▸ **PROBLEM REQUIREMENTS**: Pull out every line in the entries below that contains the string "resolution", and copy each one in full.

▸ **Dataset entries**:
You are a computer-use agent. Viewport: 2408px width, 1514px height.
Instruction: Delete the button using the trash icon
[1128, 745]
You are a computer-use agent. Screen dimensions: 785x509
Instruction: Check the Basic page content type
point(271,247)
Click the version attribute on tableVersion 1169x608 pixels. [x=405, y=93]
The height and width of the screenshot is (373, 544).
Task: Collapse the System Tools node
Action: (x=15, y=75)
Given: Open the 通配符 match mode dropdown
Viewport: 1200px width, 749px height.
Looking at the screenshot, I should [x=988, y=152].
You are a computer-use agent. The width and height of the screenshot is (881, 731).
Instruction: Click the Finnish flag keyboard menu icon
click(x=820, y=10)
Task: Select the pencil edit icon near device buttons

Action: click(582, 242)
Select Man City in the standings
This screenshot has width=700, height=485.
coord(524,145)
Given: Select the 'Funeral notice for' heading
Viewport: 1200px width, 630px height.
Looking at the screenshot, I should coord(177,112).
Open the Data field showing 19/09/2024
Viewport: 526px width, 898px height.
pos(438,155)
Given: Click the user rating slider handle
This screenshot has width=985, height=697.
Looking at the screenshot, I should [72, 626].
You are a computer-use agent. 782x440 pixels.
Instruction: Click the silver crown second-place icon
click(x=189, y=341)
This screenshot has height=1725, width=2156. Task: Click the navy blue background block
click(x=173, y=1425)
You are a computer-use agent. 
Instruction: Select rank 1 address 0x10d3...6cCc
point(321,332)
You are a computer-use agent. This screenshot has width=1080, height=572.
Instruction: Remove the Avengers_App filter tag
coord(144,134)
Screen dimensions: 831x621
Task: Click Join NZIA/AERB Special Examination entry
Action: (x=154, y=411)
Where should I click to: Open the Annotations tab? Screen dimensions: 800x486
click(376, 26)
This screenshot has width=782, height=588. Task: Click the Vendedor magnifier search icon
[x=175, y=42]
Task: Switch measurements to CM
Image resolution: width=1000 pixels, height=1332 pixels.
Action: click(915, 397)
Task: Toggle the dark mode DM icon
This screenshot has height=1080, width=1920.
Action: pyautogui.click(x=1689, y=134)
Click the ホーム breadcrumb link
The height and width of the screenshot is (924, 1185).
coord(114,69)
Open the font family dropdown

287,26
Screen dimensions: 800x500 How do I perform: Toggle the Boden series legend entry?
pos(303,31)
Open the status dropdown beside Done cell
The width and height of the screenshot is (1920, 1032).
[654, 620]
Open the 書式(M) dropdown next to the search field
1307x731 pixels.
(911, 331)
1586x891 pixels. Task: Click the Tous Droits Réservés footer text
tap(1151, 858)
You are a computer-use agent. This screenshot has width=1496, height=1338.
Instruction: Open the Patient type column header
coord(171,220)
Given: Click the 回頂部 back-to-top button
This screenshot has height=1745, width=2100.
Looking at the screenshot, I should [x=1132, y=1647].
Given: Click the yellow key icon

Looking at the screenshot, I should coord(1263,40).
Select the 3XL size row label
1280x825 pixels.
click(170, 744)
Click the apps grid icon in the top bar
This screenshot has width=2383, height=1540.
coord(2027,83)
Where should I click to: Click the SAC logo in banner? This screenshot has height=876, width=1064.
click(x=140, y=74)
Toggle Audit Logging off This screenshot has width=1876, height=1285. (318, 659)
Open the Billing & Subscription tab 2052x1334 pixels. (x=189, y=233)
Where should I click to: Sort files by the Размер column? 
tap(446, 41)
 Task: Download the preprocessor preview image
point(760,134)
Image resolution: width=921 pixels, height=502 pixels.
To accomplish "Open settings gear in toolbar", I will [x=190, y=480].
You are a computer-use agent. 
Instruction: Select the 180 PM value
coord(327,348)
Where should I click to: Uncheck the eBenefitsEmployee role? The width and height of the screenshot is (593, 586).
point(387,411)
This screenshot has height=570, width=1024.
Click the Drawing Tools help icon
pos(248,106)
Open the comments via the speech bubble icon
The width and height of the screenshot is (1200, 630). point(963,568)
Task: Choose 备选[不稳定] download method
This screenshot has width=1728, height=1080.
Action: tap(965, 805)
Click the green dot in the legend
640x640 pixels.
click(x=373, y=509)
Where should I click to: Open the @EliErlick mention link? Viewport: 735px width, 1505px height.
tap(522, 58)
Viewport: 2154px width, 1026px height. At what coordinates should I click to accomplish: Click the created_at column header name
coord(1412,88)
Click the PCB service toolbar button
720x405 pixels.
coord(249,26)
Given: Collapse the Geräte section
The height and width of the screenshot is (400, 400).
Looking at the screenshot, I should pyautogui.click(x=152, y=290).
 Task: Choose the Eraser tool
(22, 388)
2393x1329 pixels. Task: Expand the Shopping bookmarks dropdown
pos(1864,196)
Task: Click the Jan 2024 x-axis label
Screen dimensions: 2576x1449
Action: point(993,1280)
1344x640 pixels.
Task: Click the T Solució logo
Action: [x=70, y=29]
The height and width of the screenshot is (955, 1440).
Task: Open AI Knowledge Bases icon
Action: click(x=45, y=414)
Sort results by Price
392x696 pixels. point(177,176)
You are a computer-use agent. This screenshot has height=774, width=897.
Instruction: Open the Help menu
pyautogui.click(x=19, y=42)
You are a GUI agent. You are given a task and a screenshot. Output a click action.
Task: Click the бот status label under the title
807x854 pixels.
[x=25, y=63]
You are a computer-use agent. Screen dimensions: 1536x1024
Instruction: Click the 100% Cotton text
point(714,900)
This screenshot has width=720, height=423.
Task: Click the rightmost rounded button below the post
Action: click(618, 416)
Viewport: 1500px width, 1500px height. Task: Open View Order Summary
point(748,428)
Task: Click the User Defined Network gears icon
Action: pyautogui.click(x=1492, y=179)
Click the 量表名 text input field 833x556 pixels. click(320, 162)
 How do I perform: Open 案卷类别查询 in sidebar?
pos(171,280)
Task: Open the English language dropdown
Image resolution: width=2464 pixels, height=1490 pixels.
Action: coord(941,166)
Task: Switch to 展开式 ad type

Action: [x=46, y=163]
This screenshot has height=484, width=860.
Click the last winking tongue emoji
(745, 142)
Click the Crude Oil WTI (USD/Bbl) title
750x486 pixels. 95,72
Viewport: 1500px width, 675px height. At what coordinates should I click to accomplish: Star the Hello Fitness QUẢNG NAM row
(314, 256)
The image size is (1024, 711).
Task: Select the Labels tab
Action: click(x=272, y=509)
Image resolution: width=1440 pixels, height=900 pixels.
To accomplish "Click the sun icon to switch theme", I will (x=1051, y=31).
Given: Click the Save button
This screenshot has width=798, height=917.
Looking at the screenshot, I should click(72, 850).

▸ **REPLY TO THE EXERCISE**:
Image resolution: width=1000 pixels, height=1332 pixels.
Image resolution: width=921 pixels, height=502 pixels.
Image resolution: width=2464 pixels, height=1490 pixels.
Image resolution: width=1440 pixels, height=900 pixels.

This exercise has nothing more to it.